Work request:
Word for word, restate the records from their first line through the line with "The width and height of the screenshot is (398, 480).", both ends included; omit each picture.

Data records START

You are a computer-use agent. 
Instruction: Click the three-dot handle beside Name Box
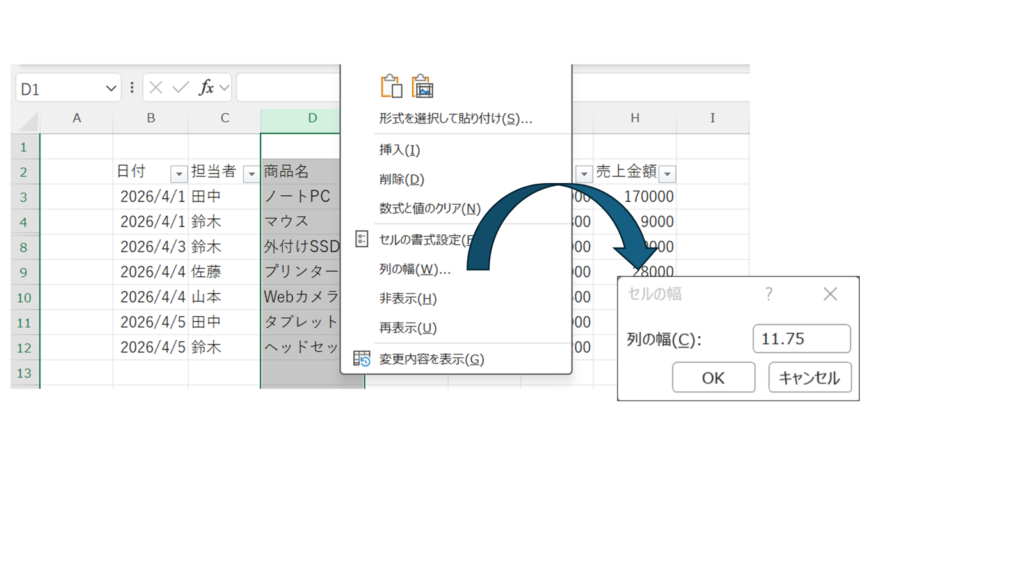coord(132,88)
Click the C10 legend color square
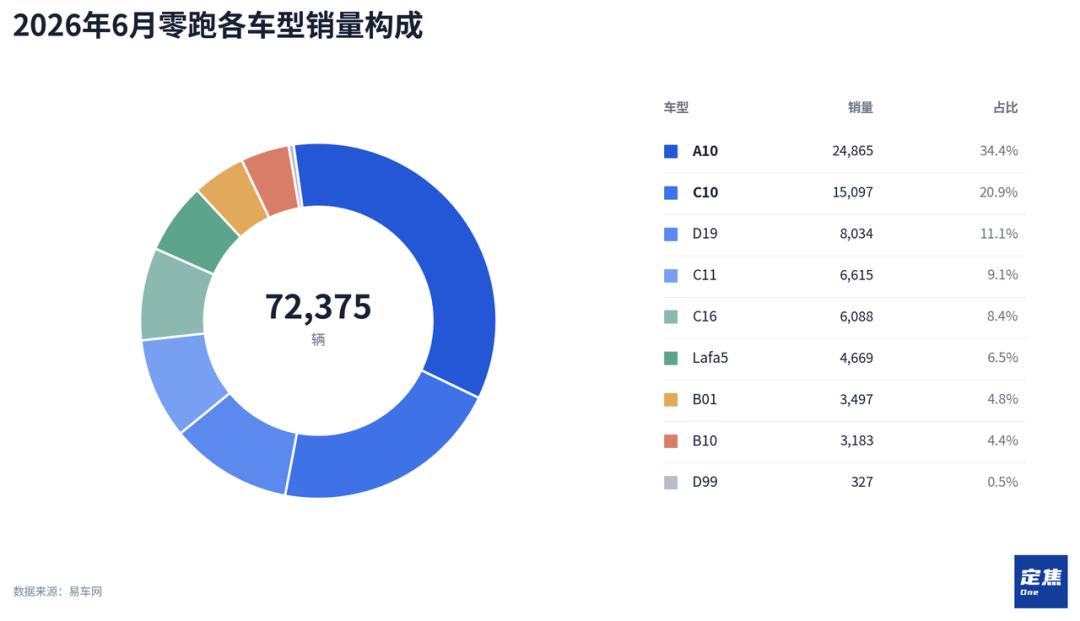The image size is (1080, 621). pos(670,193)
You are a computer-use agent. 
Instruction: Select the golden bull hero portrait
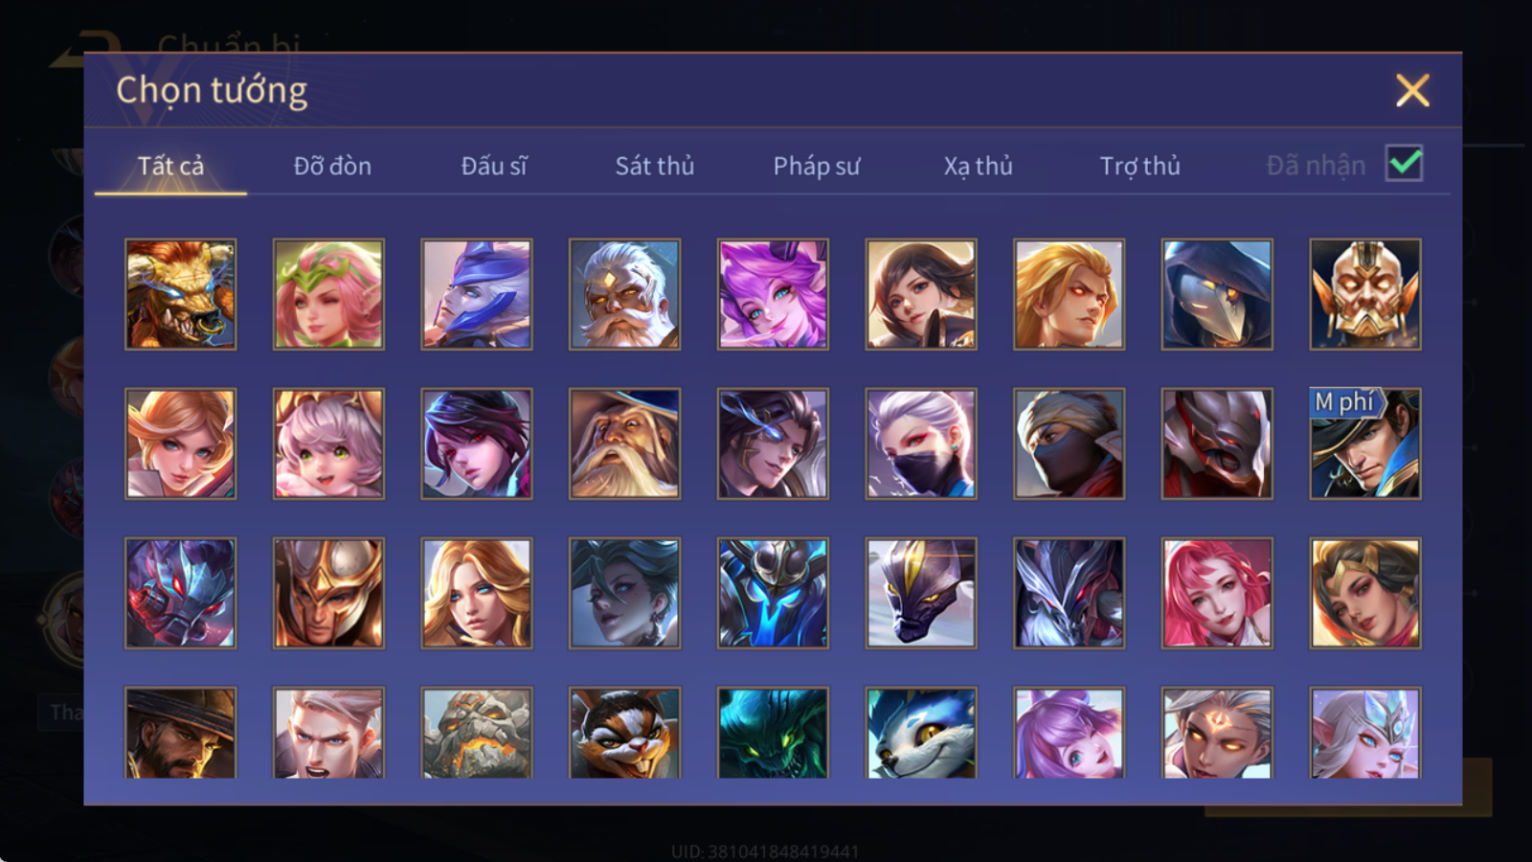point(181,294)
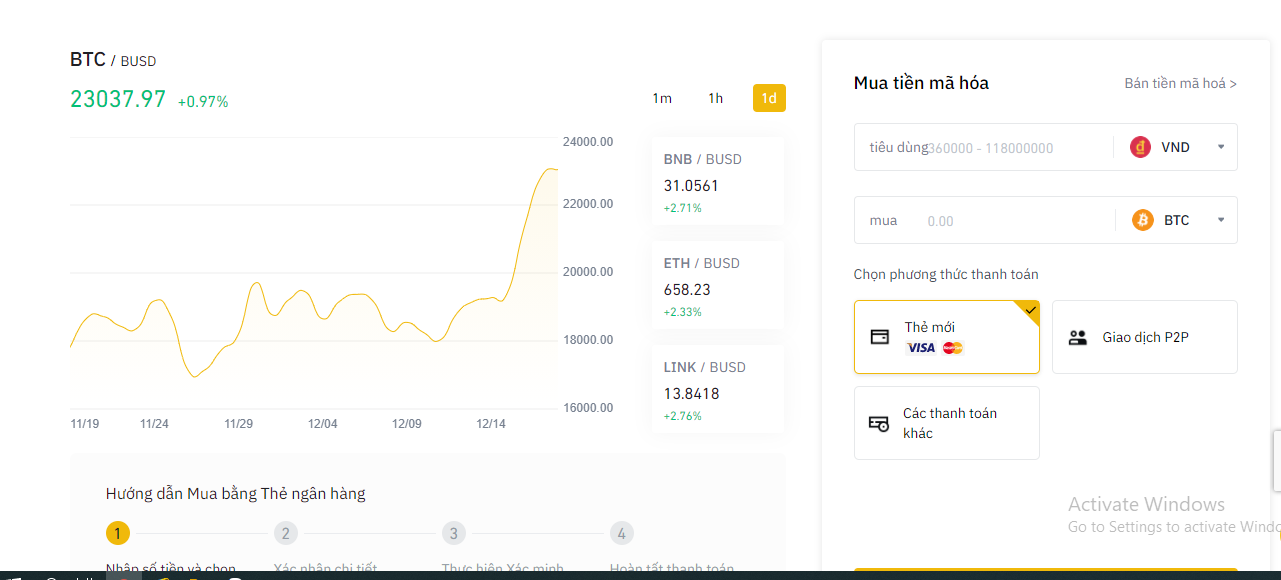Select Thẻ mới as payment method
The width and height of the screenshot is (1281, 580).
click(x=946, y=337)
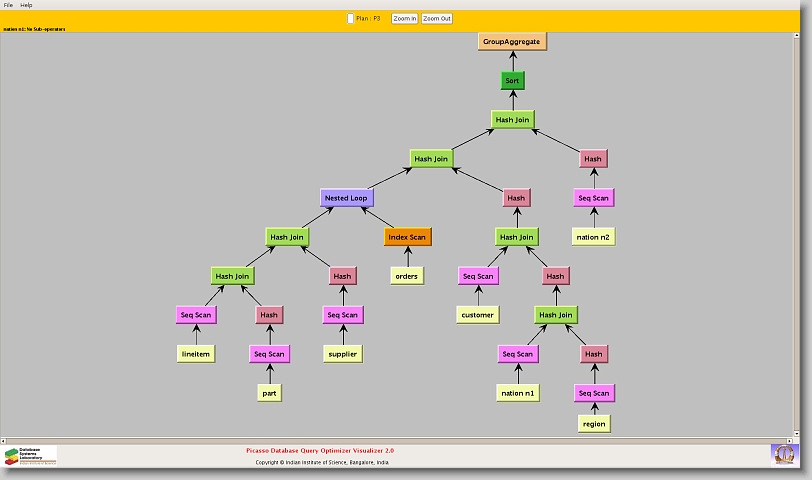Select the orange Index Scan node
Image resolution: width=812 pixels, height=480 pixels.
point(407,237)
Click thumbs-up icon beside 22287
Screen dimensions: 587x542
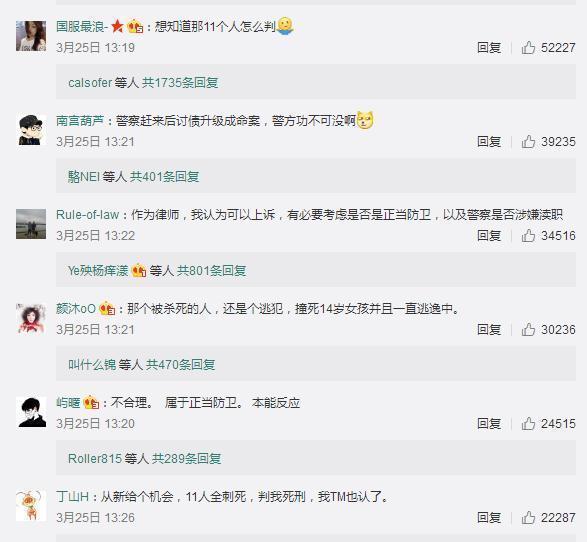[528, 518]
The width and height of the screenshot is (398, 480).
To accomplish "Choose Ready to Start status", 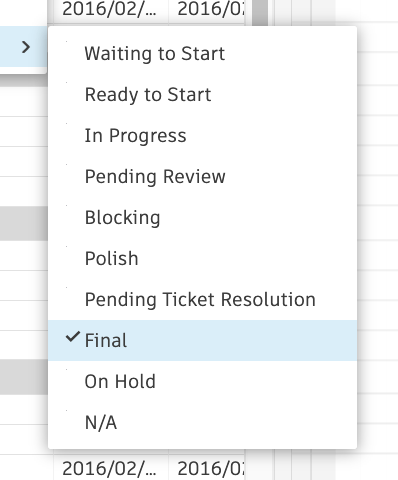I will [202, 94].
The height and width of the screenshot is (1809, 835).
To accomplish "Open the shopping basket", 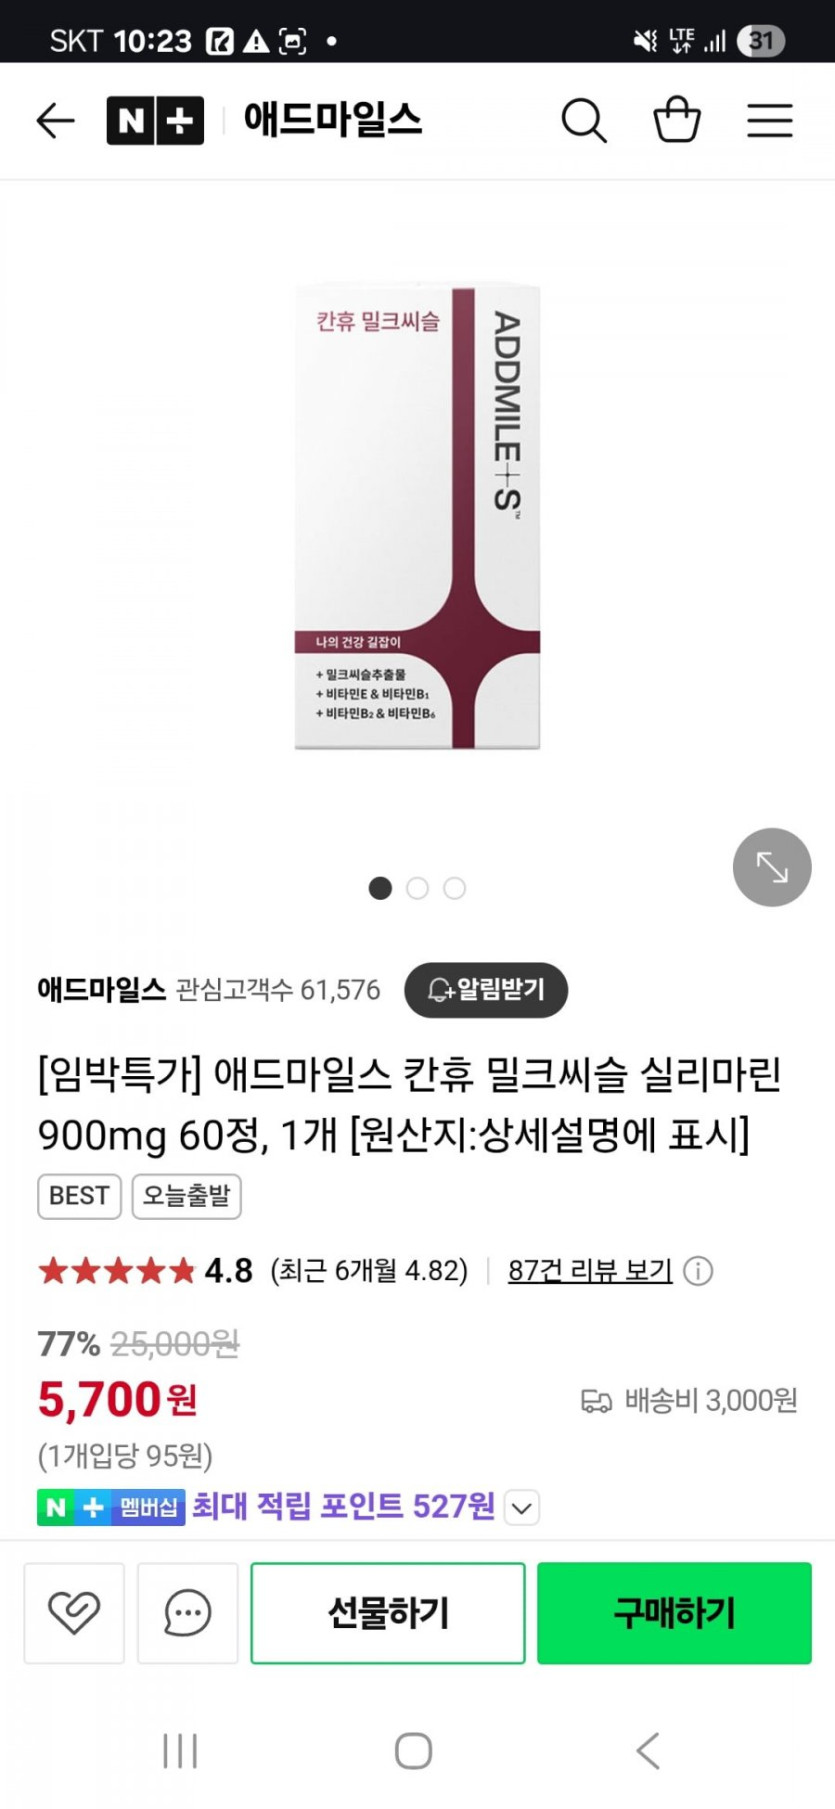I will pos(677,120).
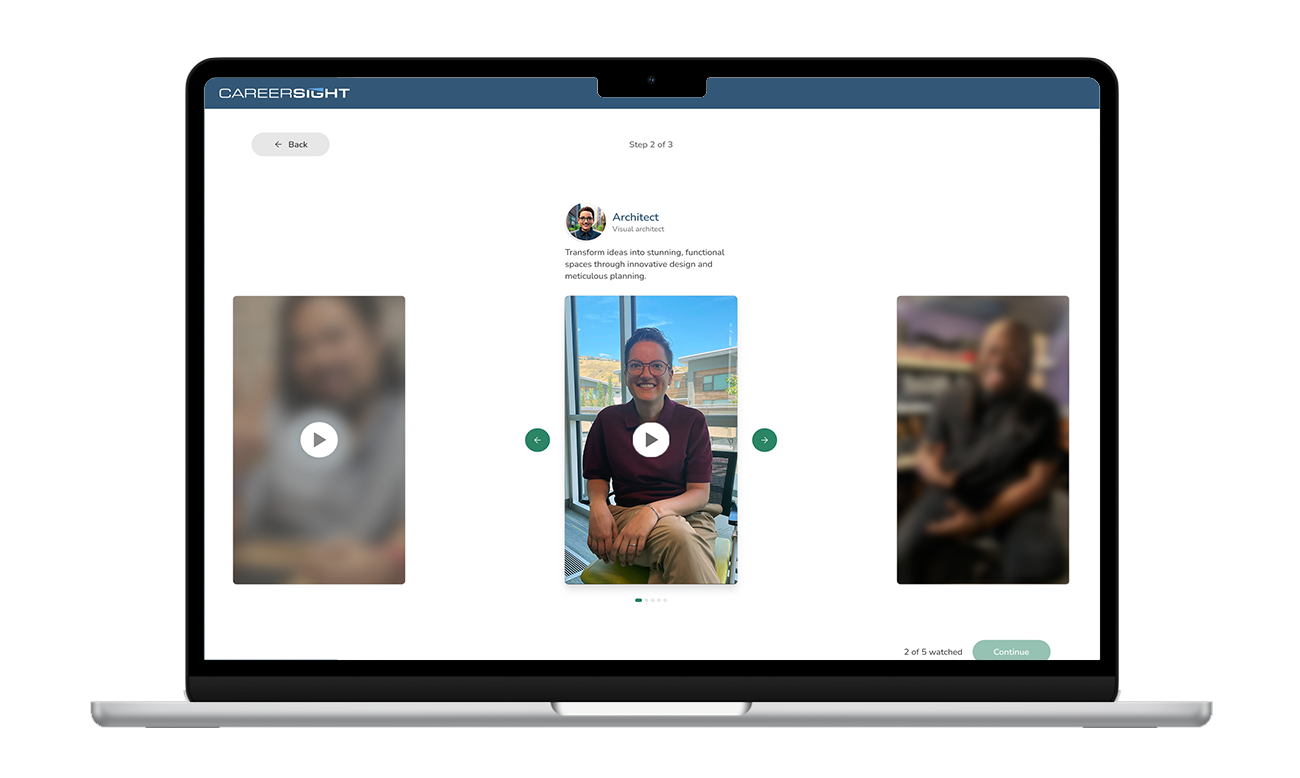
Task: Select the currently active first carousel dot
Action: click(638, 600)
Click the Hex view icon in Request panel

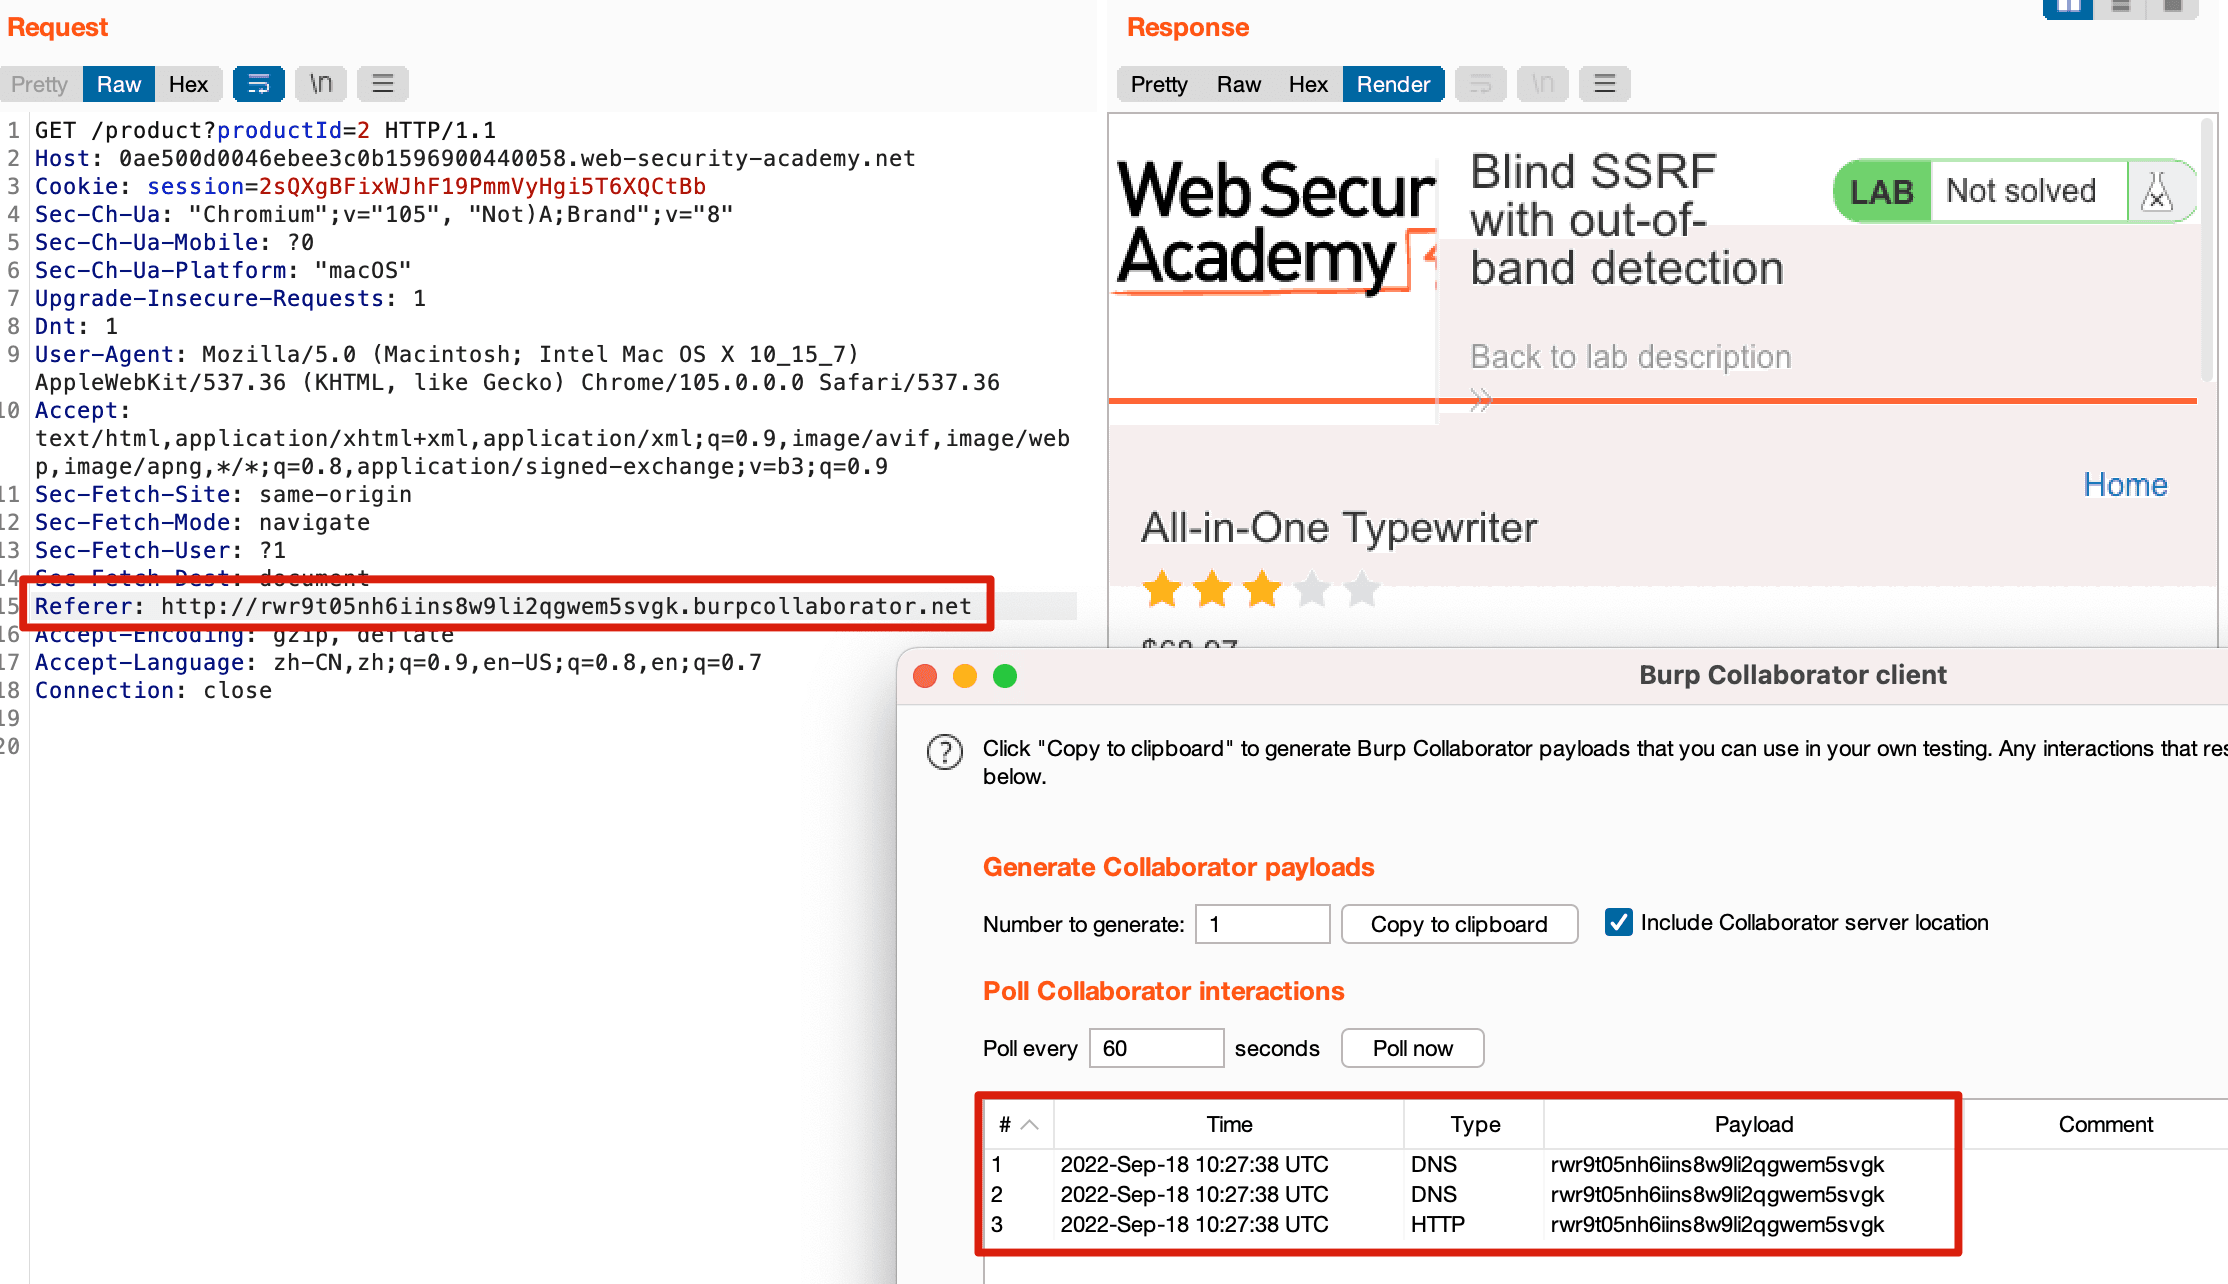click(x=187, y=84)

Data records END

Solution to the problem:
You are a computer-use agent. 
Instruction: Click the three-dot handle beside Name Box
coord(132,88)
Click the C10 legend color square
The image size is (1080, 621). pos(670,193)
You are a computer-use agent. 
Instruction: Select the golden bull hero portrait
point(181,294)
Select Thẻ mới as payment method
The width and height of the screenshot is (1281, 580).
click(x=946, y=337)
Select the orange Index Scan node
Image resolution: width=812 pixels, height=480 pixels.
point(407,237)
Click thumbs-up icon beside 22287
Screen dimensions: 587x542
[528, 518]
The width and height of the screenshot is (398, 480).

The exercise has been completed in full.